Task to complete | Lines from the one containing "Click the divider line below the header" through the last line of the data are to be repeated word for word, both ends included.

── Given information ──

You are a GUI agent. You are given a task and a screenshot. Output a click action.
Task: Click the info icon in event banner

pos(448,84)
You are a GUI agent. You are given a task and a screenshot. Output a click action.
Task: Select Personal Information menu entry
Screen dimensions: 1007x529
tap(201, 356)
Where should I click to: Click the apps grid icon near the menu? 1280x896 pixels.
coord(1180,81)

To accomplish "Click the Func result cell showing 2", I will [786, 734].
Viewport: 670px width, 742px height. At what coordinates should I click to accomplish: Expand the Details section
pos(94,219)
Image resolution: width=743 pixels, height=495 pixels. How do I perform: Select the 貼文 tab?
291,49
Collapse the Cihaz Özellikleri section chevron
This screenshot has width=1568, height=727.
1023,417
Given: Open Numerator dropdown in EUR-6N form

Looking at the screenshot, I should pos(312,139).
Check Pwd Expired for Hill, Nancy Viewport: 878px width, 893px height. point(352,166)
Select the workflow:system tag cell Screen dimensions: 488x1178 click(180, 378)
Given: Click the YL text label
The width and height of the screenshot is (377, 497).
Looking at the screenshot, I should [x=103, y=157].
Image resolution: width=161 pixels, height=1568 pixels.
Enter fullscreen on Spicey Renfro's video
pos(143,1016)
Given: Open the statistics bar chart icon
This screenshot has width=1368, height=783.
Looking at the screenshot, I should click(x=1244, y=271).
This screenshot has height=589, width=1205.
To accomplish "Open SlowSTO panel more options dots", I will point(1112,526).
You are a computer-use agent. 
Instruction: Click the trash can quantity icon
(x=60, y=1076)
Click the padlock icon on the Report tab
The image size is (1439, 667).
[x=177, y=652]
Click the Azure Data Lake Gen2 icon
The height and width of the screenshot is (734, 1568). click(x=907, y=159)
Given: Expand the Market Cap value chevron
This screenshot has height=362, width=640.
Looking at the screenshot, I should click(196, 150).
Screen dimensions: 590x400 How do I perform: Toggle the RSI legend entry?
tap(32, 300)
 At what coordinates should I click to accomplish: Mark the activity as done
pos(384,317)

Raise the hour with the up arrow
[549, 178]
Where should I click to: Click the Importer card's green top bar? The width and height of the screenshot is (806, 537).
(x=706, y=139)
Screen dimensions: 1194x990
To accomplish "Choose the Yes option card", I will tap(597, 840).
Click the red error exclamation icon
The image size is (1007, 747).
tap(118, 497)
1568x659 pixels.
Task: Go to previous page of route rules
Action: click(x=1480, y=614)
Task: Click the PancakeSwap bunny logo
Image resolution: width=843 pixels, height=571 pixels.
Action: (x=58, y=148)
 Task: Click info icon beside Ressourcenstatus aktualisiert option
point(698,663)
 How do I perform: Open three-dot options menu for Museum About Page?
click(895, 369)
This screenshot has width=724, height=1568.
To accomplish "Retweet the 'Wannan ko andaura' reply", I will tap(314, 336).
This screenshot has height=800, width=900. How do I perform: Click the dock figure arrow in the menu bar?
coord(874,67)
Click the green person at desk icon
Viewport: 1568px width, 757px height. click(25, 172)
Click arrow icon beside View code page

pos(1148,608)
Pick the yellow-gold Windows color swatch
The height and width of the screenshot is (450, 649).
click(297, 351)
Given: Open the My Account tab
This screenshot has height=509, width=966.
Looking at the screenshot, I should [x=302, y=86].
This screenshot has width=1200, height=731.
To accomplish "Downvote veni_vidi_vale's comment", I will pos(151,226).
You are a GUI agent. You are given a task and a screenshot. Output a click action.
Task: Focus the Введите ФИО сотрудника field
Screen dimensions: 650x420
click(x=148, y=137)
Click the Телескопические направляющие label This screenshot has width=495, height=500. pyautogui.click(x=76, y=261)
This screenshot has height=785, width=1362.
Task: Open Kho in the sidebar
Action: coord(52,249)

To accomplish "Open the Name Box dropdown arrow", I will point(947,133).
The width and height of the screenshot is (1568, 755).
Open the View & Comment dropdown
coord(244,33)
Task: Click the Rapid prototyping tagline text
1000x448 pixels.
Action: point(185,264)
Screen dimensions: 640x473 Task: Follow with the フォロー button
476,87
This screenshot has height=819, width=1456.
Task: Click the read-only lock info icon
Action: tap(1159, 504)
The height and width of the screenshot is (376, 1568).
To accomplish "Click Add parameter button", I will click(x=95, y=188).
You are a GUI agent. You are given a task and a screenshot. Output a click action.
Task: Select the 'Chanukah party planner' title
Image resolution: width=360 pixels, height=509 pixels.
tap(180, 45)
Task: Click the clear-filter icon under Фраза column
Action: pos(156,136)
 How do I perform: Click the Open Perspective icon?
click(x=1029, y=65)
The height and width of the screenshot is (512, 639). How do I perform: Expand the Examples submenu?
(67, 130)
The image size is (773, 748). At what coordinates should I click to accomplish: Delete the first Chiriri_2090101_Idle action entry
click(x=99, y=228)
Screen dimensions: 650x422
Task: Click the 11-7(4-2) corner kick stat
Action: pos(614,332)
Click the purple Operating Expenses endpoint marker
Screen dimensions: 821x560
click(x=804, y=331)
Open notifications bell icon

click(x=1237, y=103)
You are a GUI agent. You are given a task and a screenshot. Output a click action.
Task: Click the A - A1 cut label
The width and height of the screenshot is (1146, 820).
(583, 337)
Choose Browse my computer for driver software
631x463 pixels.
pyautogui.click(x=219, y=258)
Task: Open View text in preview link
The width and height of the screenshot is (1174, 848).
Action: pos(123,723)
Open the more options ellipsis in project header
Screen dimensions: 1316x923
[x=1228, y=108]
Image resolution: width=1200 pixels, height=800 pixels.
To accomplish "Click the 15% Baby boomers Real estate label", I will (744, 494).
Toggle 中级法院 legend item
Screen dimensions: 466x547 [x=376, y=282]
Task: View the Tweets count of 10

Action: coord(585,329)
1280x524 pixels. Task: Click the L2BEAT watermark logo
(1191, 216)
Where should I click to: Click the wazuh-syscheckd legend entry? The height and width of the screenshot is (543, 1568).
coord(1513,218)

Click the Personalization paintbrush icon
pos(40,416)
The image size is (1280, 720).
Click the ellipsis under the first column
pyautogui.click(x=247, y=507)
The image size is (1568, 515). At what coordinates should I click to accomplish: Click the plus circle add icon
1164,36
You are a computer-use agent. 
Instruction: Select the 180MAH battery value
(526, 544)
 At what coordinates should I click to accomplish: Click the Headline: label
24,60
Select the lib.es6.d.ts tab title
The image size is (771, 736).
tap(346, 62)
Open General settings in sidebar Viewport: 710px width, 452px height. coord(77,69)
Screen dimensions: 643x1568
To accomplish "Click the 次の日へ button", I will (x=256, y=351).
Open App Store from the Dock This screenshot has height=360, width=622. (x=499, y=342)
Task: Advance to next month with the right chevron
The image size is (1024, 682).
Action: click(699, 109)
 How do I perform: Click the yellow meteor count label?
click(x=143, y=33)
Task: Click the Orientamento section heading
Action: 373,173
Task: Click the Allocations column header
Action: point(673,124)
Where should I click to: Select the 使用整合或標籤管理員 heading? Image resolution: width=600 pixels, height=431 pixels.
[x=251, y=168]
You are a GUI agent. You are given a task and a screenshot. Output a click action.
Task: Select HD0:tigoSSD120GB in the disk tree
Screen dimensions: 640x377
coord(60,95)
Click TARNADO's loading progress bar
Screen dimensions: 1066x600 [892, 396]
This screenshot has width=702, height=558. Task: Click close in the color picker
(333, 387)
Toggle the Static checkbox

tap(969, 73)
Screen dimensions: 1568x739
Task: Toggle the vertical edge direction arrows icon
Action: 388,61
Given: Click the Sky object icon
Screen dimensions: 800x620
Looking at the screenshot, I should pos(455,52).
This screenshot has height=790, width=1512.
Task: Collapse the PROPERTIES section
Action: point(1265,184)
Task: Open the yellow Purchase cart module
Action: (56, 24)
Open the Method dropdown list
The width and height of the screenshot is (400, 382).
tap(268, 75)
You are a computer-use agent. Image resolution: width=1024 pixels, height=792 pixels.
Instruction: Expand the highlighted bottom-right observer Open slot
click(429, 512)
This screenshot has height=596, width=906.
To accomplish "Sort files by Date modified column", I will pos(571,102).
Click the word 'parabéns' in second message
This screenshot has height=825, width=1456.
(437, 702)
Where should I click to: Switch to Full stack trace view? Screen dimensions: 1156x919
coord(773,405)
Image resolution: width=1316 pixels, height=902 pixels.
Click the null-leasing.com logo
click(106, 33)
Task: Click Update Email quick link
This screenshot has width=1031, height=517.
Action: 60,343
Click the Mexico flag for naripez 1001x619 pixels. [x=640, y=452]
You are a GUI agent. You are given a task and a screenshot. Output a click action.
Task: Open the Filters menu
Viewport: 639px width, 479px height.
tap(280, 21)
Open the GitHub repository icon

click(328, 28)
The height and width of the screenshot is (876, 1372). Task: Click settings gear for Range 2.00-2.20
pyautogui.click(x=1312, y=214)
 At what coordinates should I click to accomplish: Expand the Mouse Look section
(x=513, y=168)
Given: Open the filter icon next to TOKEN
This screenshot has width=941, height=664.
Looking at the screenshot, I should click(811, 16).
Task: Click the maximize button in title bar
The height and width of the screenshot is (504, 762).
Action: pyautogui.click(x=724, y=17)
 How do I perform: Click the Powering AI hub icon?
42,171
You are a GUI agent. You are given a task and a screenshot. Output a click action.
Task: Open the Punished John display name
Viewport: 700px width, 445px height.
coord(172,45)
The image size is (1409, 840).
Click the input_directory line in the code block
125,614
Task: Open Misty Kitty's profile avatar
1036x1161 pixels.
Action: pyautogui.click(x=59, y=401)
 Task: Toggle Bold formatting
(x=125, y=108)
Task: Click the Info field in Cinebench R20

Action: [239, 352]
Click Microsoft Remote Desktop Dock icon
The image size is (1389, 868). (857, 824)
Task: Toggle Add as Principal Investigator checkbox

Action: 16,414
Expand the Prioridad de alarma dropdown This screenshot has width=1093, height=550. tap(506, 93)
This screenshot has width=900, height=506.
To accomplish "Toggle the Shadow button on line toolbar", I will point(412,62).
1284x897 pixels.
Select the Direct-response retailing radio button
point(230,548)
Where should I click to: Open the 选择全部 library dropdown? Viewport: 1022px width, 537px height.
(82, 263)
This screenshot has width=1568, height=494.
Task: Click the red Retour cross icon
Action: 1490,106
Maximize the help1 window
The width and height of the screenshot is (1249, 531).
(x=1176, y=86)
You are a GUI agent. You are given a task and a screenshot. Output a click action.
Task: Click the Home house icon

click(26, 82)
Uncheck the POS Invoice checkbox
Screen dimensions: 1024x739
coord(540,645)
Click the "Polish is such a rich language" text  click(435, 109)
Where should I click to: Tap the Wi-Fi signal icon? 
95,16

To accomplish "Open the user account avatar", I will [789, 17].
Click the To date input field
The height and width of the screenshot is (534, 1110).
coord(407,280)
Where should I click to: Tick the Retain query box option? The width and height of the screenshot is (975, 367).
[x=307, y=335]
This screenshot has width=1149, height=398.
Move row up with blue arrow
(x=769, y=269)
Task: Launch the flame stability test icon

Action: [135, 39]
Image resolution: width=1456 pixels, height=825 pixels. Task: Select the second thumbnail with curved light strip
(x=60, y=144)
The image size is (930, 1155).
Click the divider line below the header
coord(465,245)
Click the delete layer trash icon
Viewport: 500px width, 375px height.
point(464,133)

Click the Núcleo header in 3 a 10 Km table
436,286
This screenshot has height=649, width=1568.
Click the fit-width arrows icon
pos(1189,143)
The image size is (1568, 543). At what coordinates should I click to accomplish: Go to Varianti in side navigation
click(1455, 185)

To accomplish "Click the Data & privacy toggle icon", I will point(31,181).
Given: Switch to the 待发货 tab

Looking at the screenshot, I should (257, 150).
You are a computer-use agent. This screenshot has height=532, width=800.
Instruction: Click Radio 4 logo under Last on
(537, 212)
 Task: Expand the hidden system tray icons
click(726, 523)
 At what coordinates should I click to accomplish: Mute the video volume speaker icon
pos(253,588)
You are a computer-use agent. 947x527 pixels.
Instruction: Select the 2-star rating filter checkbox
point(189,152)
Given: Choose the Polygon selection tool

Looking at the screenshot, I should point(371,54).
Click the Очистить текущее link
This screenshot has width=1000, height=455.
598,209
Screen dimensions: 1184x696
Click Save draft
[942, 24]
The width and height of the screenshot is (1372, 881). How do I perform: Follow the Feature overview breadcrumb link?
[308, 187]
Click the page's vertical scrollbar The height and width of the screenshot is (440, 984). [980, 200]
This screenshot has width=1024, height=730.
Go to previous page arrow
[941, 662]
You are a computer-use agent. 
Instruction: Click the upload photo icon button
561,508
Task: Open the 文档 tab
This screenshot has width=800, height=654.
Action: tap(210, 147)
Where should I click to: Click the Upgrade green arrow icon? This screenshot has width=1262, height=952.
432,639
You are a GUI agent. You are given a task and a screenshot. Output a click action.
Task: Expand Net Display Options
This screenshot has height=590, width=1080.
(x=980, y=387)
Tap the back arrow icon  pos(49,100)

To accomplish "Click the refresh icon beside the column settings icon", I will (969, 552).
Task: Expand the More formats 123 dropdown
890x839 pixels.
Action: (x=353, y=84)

───

Result of this exercise |
Click the divider line below the header
coord(465,245)
Click the delete layer trash icon
Viewport: 500px width, 375px height.
point(464,133)

Click the Núcleo header in 3 a 10 Km table
436,286
This screenshot has height=649, width=1568.
Click the fit-width arrows icon
pos(1189,143)
The image size is (1568, 543). At what coordinates should I click to accomplish: Go to Varianti in side navigation
click(1455, 185)

To accomplish "Click the Data & privacy toggle icon", I will point(31,181).
Given: Switch to the 待发货 tab

Looking at the screenshot, I should (257, 150).
You are a computer-use agent. This screenshot has height=532, width=800.
Instruction: Click Radio 4 logo under Last on
(537, 212)
 Task: Expand the hidden system tray icons
click(726, 523)
 At what coordinates should I click to accomplish: Mute the video volume speaker icon
pos(253,588)
You are a computer-use agent. 947x527 pixels.
Instruction: Select the 2-star rating filter checkbox
point(189,152)
Given: Choose the Polygon selection tool

Looking at the screenshot, I should point(371,54).
Click the Очистить текущее link
This screenshot has width=1000, height=455.
598,209
Screen dimensions: 1184x696
Click Save draft
[942, 24]
The width and height of the screenshot is (1372, 881). How do I perform: Follow the Feature overview breadcrumb link?
[308, 187]
Click the page's vertical scrollbar The height and width of the screenshot is (440, 984). [980, 200]
This screenshot has width=1024, height=730.
Go to previous page arrow
[941, 662]
You are a computer-use agent. 
Instruction: Click the upload photo icon button
561,508
Task: Open the 文档 tab
This screenshot has width=800, height=654.
Action: tap(210, 147)
Where should I click to: Click the Upgrade green arrow icon? This screenshot has width=1262, height=952.
432,639
You are a GUI agent. You are given a task and a screenshot. Output a click action.
Task: Expand Net Display Options
This screenshot has height=590, width=1080.
(x=980, y=387)
Tap the back arrow icon  pos(49,100)

To accomplish "Click the refresh icon beside the column settings icon", I will (969, 552).
Task: Expand the More formats 123 dropdown
890x839 pixels.
Action: (x=353, y=84)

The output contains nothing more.